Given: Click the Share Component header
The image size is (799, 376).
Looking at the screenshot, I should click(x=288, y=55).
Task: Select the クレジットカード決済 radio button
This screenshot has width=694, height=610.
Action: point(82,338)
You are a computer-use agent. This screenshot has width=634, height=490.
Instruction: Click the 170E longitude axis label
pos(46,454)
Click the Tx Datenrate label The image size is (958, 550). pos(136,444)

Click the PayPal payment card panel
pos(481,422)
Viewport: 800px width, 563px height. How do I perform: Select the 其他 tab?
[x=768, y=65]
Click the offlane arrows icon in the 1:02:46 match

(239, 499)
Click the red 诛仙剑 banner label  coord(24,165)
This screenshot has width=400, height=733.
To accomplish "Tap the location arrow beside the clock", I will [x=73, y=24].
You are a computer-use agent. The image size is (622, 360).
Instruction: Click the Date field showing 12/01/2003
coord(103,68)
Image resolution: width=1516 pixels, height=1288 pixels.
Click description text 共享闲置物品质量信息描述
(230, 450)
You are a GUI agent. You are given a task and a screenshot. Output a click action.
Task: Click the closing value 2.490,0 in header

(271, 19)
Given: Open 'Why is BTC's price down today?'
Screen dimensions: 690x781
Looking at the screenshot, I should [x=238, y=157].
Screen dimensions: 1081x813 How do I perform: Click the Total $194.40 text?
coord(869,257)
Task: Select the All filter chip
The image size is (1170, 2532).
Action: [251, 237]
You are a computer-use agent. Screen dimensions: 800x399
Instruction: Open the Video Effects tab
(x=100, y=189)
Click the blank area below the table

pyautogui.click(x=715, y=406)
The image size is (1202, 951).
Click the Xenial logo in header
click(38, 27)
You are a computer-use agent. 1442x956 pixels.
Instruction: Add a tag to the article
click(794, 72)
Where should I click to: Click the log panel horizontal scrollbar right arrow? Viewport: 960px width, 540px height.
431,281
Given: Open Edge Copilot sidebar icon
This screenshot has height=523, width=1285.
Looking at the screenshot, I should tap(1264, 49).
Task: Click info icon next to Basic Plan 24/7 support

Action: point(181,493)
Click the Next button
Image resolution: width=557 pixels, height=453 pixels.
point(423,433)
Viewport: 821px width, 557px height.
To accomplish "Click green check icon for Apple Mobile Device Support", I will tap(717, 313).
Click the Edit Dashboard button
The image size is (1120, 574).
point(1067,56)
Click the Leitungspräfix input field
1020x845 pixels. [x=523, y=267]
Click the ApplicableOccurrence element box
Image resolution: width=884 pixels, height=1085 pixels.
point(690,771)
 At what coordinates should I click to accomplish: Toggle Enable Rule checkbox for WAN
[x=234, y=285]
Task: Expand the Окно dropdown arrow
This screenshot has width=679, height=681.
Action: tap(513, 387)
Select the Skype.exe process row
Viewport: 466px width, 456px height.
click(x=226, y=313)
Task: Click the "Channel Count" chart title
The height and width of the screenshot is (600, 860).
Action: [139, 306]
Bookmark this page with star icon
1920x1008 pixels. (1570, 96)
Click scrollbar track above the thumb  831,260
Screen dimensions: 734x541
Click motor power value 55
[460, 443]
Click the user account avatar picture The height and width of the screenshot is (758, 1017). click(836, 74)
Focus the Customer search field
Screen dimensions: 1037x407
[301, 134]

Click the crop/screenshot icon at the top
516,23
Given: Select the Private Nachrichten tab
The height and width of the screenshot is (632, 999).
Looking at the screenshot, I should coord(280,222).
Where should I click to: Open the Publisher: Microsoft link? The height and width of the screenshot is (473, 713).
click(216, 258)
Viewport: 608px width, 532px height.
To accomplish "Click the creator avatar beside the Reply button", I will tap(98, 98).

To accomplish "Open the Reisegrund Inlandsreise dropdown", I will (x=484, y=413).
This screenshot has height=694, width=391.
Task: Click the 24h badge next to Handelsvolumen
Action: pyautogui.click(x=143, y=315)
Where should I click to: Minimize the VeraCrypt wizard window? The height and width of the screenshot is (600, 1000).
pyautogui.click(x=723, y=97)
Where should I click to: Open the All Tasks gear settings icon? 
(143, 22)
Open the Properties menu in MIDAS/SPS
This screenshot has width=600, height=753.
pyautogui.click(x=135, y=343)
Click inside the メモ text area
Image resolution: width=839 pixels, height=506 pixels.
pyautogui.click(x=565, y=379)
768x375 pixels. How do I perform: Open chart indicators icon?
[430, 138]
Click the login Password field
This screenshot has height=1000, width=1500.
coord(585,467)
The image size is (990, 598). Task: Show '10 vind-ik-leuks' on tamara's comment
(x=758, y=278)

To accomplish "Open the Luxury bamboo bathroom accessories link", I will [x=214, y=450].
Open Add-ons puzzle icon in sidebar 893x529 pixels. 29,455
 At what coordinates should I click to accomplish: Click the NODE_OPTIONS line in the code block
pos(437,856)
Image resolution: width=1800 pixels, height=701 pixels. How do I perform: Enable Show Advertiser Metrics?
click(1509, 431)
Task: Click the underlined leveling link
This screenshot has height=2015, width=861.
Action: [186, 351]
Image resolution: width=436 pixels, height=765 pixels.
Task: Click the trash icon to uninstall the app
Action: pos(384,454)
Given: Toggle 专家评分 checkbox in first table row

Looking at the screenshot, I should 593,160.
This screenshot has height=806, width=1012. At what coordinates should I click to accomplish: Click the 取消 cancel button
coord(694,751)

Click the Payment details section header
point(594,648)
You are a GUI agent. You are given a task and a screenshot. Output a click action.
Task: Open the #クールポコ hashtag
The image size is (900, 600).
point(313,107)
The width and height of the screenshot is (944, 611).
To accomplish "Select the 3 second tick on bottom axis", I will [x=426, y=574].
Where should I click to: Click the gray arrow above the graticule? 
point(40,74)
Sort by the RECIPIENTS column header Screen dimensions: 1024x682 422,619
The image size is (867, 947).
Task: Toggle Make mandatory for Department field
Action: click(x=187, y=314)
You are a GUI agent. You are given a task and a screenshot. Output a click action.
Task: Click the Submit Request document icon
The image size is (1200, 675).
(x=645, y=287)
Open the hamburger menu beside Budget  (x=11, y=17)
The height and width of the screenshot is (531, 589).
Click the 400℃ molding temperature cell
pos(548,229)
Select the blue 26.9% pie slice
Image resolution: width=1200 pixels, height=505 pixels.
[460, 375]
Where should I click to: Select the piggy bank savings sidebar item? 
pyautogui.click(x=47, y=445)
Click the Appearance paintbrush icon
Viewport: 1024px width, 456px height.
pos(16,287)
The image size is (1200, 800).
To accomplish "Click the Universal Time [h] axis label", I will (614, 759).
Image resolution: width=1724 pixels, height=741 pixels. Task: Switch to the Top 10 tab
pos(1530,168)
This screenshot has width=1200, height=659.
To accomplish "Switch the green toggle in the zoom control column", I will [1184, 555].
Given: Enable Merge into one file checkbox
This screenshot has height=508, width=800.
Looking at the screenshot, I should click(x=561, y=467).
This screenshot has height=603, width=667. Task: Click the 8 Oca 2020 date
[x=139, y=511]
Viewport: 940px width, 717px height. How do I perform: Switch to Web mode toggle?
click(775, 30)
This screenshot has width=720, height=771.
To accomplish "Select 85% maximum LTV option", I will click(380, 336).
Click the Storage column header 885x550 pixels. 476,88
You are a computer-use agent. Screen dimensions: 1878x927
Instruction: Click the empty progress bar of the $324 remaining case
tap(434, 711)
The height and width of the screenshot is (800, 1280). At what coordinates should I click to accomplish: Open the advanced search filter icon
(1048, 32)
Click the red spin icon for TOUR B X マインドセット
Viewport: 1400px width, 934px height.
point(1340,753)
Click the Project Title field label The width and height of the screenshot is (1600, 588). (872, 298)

+-------+

_Problem to work on_: All the lines that hold the word "computer" must appear in the answer, copied from the records.

_Expected output_:
You are a computer-use agent. This screenshot has width=634, height=490.
You are a computer-use agent. The image size is (622, 360).
You are a computer-use agent. Screen dimensions: 800x399
You are a computer-use agent. 1442x956 pixels.
You are a computer-use agent. Screen dimensions: 1878x927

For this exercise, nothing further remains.